Question

The perimeter of a triangle is 850 m and its sides are in the ratio 6:7:4. Find the length of its sides.

Answer

**step1** Understanding the problem

The problem provides two key pieces of information about a triangle:
1. Its perimeter is 850 meters. The perimeter is the total length of all its sides added together.
2. The lengths of its sides are in the ratio 6:7:4. This means that for every 6 units of length for the first side, the second side has 7 units, and the third side has 4 units.
Our goal is to find the actual length of each of the three sides of the triangle.

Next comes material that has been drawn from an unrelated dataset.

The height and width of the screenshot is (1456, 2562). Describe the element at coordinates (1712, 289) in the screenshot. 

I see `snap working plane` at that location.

**step2** Understanding the ratio as parts

The ratio 6:7:4 tells us that the perimeter of the triangle can be thought of as being divided into several equal parts. The first side has 6 of these parts, the second side has 7 of these parts, and the third side has 4 of these parts.
To find the total number of parts that make up the entire perimeter, we need to add the numbers in the ratio.

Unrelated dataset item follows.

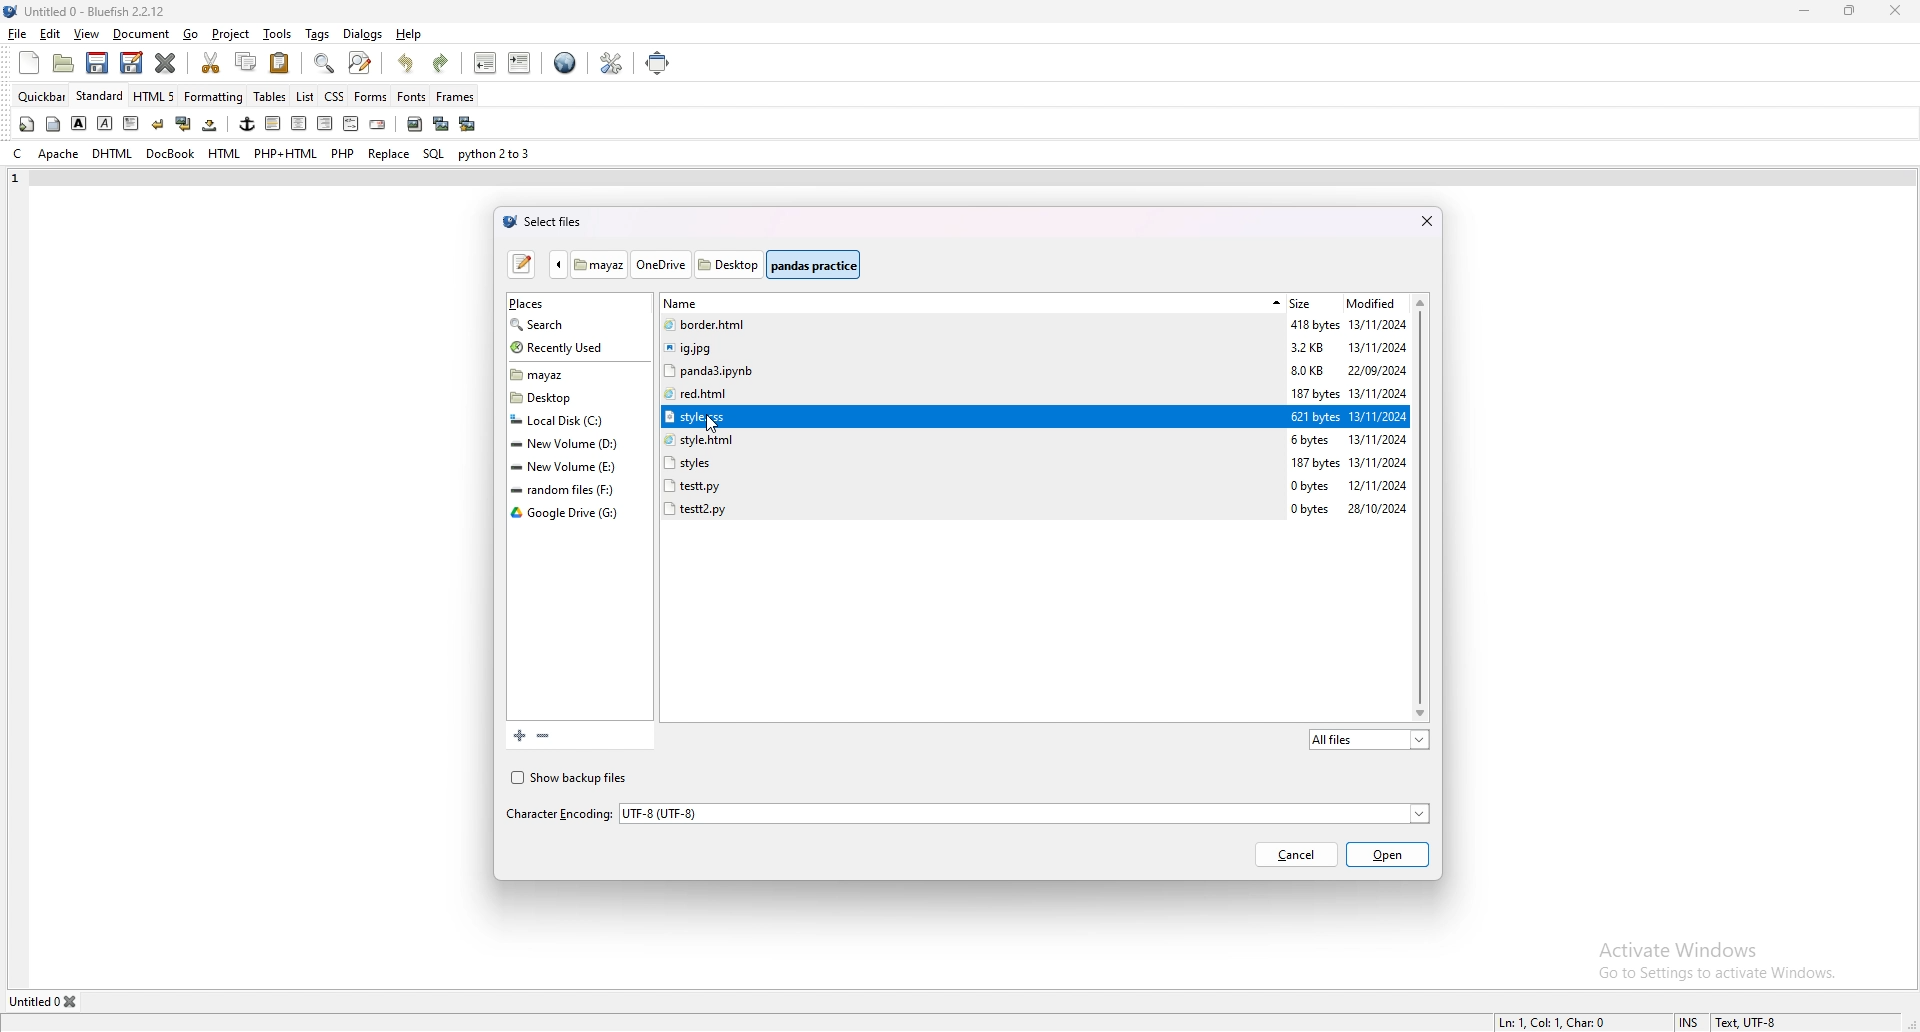  What do you see at coordinates (154, 96) in the screenshot?
I see `html 5` at bounding box center [154, 96].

**step3** Calculating the total number of parts

The total number of parts is the sum of the parts for each side:
$$6 \text{ parts} + 7 \text{ parts} + 4 \text{ parts} = 17 \text{ parts}$$
So, the entire perimeter of 850 meters is made up of 17 equal parts.

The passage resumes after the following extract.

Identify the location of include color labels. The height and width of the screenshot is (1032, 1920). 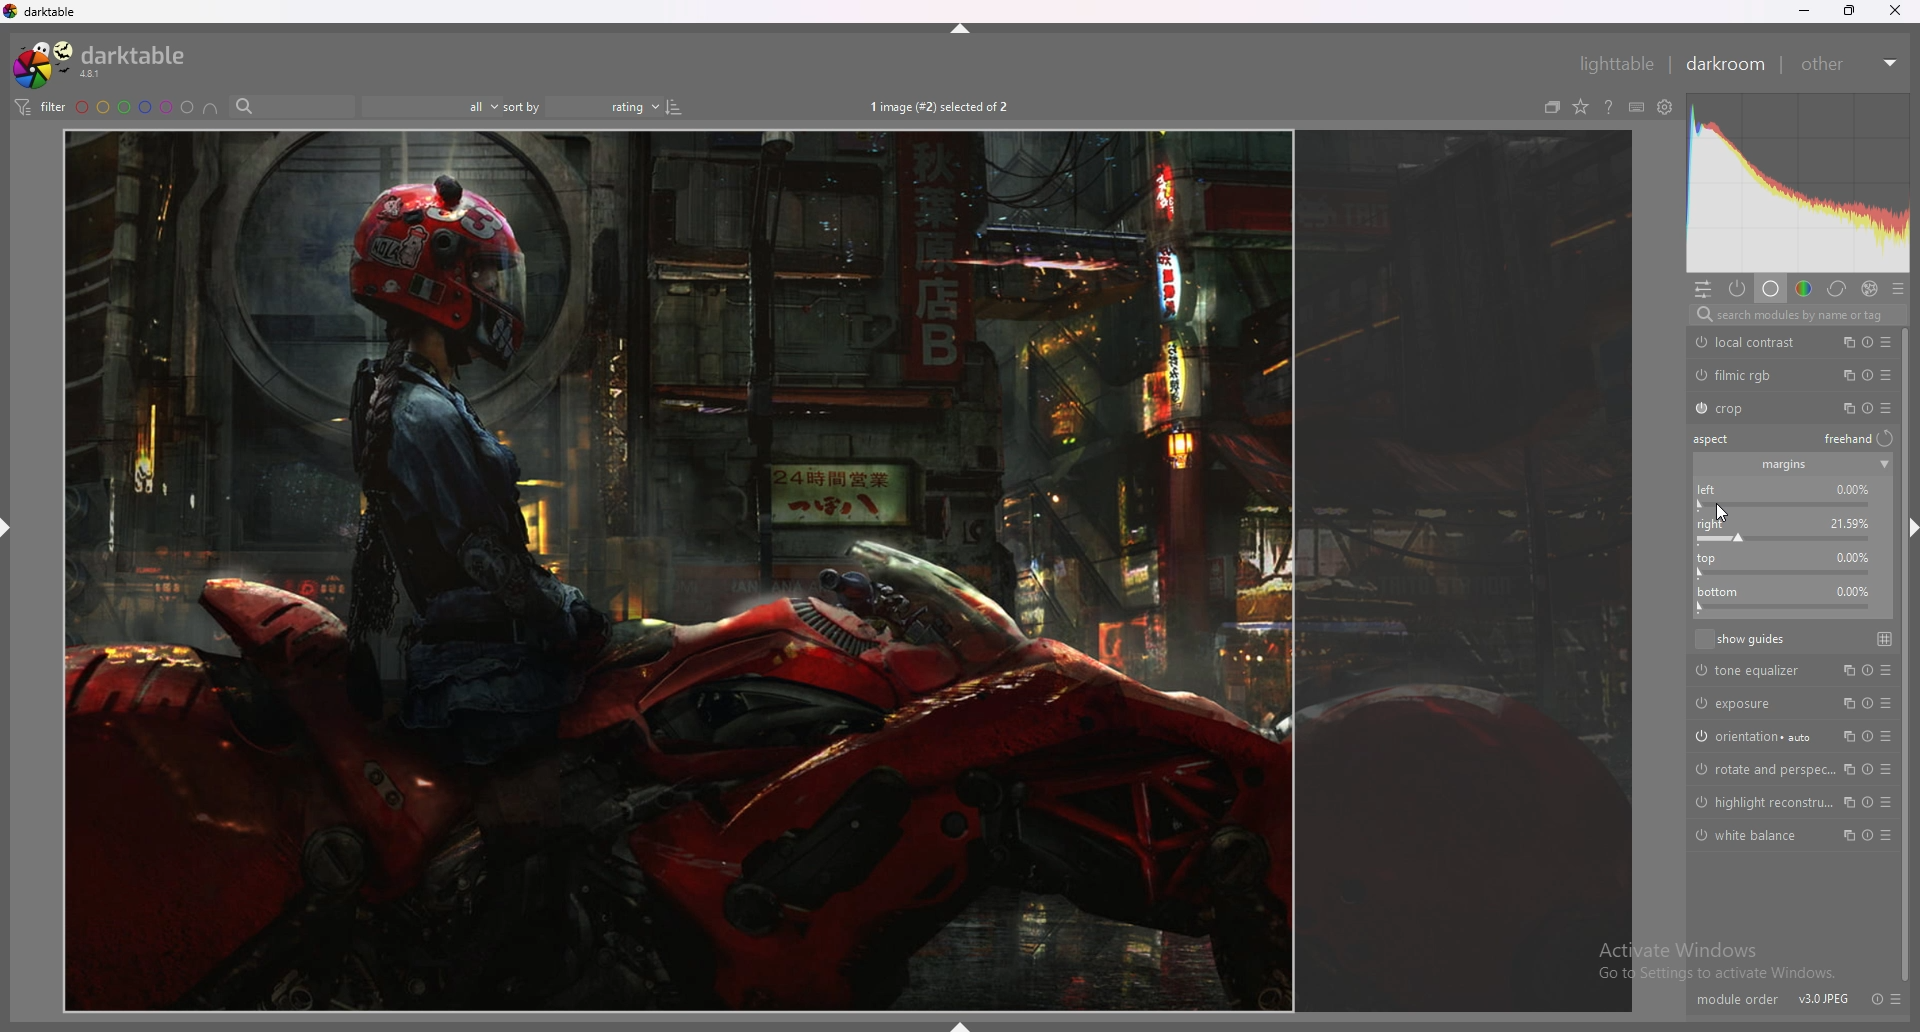
(211, 107).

**step4** Calculating the value of one part

Since the total perimeter of 850 meters corresponds to 17 equal parts, we can find the length of one part by dividing the total perimeter by the total number of parts.
Value of one part $$= \frac{\text{Total Perimeter}}{\text{Total Number of Parts}}$$
Value of one part $$= \frac{850 \text{ meters}}{17}$$
To perform the division:
We can think: How many 17s are in 85?
$$17 \times 1 = 17$$
$$17 \times 2 = 34$$
$$17 \times 3 = 51$$
$$17 \times 4 = 68$$
$$17 \times 5 = 85$$
So, 85 divided by 17 is 5.
Then, 850 divided by 17 is 50.
The value of one part is 50 meters.

**step5** Calculating the length of the first side

The first side corresponds to 6 parts. To find its length, we multiply the number of parts for the first side by the value of one part.
Length of the first side $$= 6 \text{ parts} \times 50 \text{ meters/part}$$
Length of the first side $$= 300 \text{ meters}$$

**step6** Calculating the length of the second side

The second side corresponds to 7 parts. To find its length, we multiply the number of parts for the second side by the value of one part.
Length of the second side $$= 7 \text{ parts} \times 50 \text{ meters/part}$$
Length of the second side $$= 350 \text{ meters}$$

**step7** Calculating the length of the third side

The third side corresponds to 4 parts. To find its length, we multiply the number of parts for the third side by the value of one part.
Length of the third side $$= 4 \text{ parts} \times 50 \text{ meters/part}$$
Length of the third side $$= 200 \text{ meters}$$

**step8** Verifying the solution

To check our answer, we add the lengths of the three sides we calculated to see if their sum equals the given perimeter of 850 meters.
Sum of side lengths $$= 300 \text{ meters} + 350 \text{ meters} + 200 \text{ meters}$$
Sum of side lengths $$= 650 \text{ meters} + 200 \text{ meters}$$
Sum of side lengths $$= 850 \text{ meters}$$
Since the sum matches the given perimeter, our calculations are correct.
The lengths of the sides of the triangle are 300 meters, 350 meters, and 200 meters.